WHAT THIS TASK INVOLVES:
Scan the entries for the string "text" and give the number of lines that have it, nothing further.

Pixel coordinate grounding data

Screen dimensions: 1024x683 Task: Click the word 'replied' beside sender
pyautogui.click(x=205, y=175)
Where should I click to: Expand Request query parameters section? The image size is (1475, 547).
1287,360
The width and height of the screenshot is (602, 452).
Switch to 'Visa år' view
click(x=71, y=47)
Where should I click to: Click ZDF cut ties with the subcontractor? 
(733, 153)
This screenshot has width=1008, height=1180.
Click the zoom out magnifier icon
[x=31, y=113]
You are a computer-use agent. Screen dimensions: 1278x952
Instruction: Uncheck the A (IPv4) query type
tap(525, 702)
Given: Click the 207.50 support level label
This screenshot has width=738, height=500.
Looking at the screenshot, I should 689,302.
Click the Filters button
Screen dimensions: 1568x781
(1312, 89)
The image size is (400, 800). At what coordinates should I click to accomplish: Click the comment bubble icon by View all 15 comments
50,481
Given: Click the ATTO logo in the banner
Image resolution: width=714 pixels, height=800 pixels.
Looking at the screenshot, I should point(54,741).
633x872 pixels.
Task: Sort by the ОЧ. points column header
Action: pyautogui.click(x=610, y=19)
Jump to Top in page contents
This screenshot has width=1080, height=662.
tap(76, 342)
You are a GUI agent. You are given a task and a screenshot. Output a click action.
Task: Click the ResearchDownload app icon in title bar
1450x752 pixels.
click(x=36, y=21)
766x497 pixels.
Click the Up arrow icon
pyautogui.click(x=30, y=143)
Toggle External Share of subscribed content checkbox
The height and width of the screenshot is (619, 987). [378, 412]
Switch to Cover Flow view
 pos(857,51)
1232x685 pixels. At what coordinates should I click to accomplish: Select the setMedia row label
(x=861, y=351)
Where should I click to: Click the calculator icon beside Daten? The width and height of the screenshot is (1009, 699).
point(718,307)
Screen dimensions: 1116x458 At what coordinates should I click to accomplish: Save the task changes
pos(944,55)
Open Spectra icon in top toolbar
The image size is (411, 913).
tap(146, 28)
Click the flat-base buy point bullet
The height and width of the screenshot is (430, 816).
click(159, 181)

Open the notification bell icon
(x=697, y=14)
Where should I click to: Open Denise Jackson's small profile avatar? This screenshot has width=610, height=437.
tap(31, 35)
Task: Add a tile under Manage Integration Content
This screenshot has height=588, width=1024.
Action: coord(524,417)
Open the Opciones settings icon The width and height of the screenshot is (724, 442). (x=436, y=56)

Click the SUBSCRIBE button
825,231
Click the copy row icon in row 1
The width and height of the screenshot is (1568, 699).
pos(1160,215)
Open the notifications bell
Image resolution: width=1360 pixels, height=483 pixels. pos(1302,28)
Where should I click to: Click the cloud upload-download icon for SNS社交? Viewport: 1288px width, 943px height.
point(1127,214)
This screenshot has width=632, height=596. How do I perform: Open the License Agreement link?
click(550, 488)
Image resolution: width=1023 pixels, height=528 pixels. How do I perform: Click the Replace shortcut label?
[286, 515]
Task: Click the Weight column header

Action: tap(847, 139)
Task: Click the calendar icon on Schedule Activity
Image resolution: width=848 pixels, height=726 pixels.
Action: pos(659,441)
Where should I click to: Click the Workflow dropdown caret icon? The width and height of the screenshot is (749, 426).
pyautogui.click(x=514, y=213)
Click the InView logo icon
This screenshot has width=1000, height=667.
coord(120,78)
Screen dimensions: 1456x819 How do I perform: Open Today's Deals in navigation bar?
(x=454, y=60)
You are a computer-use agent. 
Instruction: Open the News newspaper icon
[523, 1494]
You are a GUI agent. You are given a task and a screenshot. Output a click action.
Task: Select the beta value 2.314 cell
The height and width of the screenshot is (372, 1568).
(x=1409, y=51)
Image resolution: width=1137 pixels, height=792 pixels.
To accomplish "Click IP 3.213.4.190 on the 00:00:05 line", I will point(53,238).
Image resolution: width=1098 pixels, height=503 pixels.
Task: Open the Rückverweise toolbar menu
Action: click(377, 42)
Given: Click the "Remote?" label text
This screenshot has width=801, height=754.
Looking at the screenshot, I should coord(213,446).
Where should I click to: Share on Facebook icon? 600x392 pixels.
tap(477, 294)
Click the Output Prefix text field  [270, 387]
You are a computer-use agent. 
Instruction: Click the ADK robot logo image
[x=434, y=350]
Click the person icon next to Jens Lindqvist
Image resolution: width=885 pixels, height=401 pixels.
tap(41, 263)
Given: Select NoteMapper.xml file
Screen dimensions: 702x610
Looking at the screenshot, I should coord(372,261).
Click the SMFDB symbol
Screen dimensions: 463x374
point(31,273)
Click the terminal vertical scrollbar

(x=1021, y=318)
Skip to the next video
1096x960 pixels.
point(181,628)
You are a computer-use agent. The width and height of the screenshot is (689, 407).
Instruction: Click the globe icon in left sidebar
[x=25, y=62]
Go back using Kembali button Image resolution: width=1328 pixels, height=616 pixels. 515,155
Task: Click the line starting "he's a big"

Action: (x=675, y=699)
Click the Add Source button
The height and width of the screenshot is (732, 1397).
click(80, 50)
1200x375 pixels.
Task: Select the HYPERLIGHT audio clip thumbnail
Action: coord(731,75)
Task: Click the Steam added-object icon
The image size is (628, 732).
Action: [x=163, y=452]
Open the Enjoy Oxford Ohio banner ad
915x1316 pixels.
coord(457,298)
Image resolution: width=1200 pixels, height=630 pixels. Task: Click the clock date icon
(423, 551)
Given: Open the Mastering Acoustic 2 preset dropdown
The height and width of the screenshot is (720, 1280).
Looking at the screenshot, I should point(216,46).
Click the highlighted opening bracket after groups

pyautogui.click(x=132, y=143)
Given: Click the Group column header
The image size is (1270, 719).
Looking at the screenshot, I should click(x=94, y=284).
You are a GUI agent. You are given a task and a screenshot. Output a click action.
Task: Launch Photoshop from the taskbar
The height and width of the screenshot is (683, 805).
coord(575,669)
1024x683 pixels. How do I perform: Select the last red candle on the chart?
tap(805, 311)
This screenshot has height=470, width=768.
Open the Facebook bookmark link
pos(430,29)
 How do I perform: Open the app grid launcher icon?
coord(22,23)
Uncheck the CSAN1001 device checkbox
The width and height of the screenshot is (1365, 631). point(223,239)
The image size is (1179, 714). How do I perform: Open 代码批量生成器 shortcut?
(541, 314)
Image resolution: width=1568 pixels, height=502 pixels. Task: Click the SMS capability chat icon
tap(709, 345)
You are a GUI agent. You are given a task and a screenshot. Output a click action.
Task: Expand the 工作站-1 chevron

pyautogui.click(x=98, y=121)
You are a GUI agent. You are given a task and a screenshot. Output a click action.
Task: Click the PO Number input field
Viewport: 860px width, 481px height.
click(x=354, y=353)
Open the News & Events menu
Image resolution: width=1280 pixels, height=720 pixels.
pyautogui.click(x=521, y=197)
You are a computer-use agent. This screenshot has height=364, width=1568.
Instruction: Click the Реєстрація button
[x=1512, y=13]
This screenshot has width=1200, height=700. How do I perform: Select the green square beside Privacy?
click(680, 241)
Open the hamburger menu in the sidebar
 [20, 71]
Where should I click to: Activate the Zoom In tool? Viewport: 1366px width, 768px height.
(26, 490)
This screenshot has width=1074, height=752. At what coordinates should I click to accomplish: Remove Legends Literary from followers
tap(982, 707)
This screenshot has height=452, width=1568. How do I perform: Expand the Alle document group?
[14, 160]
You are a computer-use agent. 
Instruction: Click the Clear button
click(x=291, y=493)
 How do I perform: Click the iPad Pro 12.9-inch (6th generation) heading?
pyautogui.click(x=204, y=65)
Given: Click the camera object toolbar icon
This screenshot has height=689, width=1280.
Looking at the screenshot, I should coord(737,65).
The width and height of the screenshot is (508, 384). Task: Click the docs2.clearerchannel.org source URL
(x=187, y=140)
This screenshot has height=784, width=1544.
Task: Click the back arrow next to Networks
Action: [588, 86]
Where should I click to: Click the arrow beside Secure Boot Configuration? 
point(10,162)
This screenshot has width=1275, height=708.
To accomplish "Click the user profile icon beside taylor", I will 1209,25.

ANSWER FOR THE TASK:
2